Why Tasting Remains the Best Method of Testing Tea Quality
Smallholder tea farmers expressed dissatisfaction with last year's bonus payments, which were often lower than anticipated. A long-standing disparity exists in tea prices between East and West of Kenya's Rift Valley, with Eastern teas generally commanding higher prices at auction. Factories like Kagwe, Ngere, Gacharage, Kimunye, Kangaita, and Imenti in Kenya, along with Kitabi and Gisovu in Rwanda, are recognized for achieving superior auction prices due to the distinct characteristics of their teas, such as brightness of infusions and briskness.
Currently, tea quality is assessed through organoleptic testing, where experienced tea tasters use their senses to evaluate various attributes including blackness, the presence of fibers, and the creaming of the tea liquor as it cools. Critics have challenged this subjective method, advocating for more objective, scientific approaches similar to those used for determining acidity in milk or sucrose content in sugar.
The author argues that tea, much like coffee, miraa, and tobacco, is consumed not for its nutritional value but for its organoleptic characteristics—specifically the flavor and color compounds that appeal to human senses and can lead to addiction. Therefore, human senses remain the most appropriate tool for determining tea quality.
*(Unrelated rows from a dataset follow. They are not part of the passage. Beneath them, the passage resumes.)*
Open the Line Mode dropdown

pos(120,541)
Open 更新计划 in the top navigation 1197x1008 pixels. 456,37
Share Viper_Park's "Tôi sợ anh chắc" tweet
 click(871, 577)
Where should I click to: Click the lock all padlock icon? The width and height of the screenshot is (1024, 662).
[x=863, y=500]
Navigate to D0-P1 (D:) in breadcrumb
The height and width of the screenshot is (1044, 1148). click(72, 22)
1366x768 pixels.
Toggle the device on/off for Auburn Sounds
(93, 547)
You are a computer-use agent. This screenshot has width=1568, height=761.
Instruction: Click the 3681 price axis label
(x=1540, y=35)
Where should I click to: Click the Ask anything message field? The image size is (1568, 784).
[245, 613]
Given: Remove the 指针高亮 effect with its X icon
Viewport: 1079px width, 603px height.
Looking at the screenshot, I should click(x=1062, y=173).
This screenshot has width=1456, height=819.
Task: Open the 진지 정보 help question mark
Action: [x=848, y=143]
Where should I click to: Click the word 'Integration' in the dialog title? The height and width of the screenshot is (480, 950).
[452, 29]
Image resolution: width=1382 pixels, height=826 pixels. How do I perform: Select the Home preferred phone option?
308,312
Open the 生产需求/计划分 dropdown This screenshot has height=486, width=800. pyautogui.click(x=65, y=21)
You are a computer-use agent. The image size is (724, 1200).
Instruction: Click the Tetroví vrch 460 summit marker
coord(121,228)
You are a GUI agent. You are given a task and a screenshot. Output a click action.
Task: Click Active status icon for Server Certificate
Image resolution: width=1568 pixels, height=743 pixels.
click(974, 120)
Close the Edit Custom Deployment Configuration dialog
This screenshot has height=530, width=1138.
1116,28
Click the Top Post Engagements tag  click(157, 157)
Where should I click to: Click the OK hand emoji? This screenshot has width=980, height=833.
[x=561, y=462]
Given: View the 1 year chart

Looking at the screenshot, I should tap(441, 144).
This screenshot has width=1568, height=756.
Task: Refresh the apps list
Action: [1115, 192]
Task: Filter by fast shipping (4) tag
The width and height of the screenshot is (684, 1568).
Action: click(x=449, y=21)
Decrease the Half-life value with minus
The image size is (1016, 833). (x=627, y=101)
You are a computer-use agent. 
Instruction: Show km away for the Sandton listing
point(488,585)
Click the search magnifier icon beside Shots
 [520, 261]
However, organoleptic testing faces challenges such as "expectation error," where a taster's prior knowledge about the tea can introduce bias, and "stimulus error," where unrelated factors like the color of the tea might influence the assessment of liquor quality. These issues can be mitigated by implementing more scientific testing protocols, including the use of standardized tea cupping forms (similar to those developed by the Specialty Coffee Association), involving multiple tasters for comparative evaluation, and conducting blind cupping where samples are unlabelled to prevent bias.